When parents decide to have a child, they know they are taking up a serious responsibility. Undoubtedly, parenting can be enormously fulfilling; yet it can also be enormously demanding. Though the behavior of children can be sweet, innocent and endearing, it can also be rude, stubborn and exasperating, especially if they think they can get away with such behavior. They may push their parents to the limits to see how far the limits are stretchable and indeed to check if there are any limits at all. If children aren’t to grow up as maladjusted adults, their parents need to train them properly.  

Even if we never become parents, we all already have a similarly grave responsibility: to parent our own mind. The mind is like a child (Bhagavad-gita 06.34). The mind is restless, jumping from one thing to another, usually gravitating toward the things that promise the most pleasure in the easiest possible way. Treading such paths of least resistance, our mind often impels us to do things that are imprudent, immoral and even implosive. While exploring its childish fancies, the mind sometimes pushes our ethical boundaries, checking how negotiable they are. And once we let those boundaries be transgressed, our mind pushes them further again and again. Till eventually we end up nonchalantly doing things that we would have earlier shuddered to even contemplate. 

When children aren’t parented properly, they are most likely to become miserable adults and make all those around them miserable too. The same applies to our mind too.

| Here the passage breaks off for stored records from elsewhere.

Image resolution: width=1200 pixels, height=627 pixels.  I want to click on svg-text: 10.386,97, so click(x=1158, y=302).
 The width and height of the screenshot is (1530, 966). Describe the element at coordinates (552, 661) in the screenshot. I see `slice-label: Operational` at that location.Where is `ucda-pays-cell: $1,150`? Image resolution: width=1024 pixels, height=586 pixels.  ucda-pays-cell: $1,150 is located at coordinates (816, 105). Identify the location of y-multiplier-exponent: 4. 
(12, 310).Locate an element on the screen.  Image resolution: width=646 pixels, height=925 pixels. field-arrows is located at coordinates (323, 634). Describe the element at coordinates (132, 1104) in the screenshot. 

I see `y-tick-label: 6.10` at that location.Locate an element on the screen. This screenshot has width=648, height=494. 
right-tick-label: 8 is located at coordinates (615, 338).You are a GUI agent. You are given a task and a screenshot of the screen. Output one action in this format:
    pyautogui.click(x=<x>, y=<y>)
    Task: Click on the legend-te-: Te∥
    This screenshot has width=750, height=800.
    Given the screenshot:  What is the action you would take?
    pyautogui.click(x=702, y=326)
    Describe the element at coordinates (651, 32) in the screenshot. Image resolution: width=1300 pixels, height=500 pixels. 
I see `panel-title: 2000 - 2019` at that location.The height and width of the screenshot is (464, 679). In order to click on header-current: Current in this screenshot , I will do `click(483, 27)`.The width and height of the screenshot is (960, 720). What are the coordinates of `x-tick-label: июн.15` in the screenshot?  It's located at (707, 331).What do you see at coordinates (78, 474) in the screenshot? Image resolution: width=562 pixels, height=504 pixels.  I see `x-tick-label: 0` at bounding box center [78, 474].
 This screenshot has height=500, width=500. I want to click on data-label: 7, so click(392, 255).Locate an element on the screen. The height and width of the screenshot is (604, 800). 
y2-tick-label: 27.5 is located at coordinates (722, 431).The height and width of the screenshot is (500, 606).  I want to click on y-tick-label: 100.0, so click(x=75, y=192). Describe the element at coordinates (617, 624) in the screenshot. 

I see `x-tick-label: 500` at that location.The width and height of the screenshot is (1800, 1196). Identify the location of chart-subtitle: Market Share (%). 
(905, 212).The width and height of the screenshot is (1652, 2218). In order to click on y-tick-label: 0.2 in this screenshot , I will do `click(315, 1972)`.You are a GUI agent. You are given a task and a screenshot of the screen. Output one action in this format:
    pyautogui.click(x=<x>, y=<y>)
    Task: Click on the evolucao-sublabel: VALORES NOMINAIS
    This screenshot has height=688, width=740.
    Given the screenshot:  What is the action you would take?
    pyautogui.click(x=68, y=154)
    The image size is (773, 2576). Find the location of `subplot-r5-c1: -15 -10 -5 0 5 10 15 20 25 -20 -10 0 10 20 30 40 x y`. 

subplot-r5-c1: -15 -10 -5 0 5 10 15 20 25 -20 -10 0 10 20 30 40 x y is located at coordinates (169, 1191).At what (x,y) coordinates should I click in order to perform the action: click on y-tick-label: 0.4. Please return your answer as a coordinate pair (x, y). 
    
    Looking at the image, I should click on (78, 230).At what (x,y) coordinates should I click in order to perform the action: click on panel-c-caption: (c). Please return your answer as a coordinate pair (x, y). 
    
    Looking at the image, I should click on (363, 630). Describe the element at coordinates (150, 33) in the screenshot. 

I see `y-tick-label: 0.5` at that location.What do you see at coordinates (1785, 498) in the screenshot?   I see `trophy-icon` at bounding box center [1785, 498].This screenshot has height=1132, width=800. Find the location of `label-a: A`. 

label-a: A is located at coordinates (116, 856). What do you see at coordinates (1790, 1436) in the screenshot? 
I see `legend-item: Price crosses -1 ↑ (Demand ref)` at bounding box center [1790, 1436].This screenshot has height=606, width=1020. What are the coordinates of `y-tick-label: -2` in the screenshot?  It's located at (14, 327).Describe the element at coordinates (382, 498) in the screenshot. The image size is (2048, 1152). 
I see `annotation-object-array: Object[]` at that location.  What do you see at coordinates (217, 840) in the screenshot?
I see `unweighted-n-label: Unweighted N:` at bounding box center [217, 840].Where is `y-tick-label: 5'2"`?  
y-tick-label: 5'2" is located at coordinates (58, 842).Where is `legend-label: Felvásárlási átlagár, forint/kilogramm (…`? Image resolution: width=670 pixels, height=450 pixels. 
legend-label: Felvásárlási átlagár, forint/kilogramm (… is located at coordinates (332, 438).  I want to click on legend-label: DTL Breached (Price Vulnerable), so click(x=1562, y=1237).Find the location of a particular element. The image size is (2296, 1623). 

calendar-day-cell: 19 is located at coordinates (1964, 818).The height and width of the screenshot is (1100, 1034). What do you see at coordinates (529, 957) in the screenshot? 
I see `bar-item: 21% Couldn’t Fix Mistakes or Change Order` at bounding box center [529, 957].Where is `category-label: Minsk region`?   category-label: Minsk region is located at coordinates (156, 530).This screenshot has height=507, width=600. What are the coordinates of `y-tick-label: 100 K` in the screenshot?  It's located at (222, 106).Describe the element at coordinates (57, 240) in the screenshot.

It is by such pandering to the mind that some people end up addicts. 

That’s why training our mind is not just a casual choice to be adopted so that we become better; it’s a vital obligation that if neglected can have catastrophic consequences for us and those around us. 

One-sentence summary:

Train our mind as seriously as we would parent our child.

Think it over:

  • How is the mind like a child?
  • How does the mind’s behavior degenerate as might a child’s?
  • What can parenting teach us about mind management?

***

06.34: The mind is restless, turbulent, obstinate and very strong, O Krishna, and to subdue it, I think, is more difficult than controlling the wind.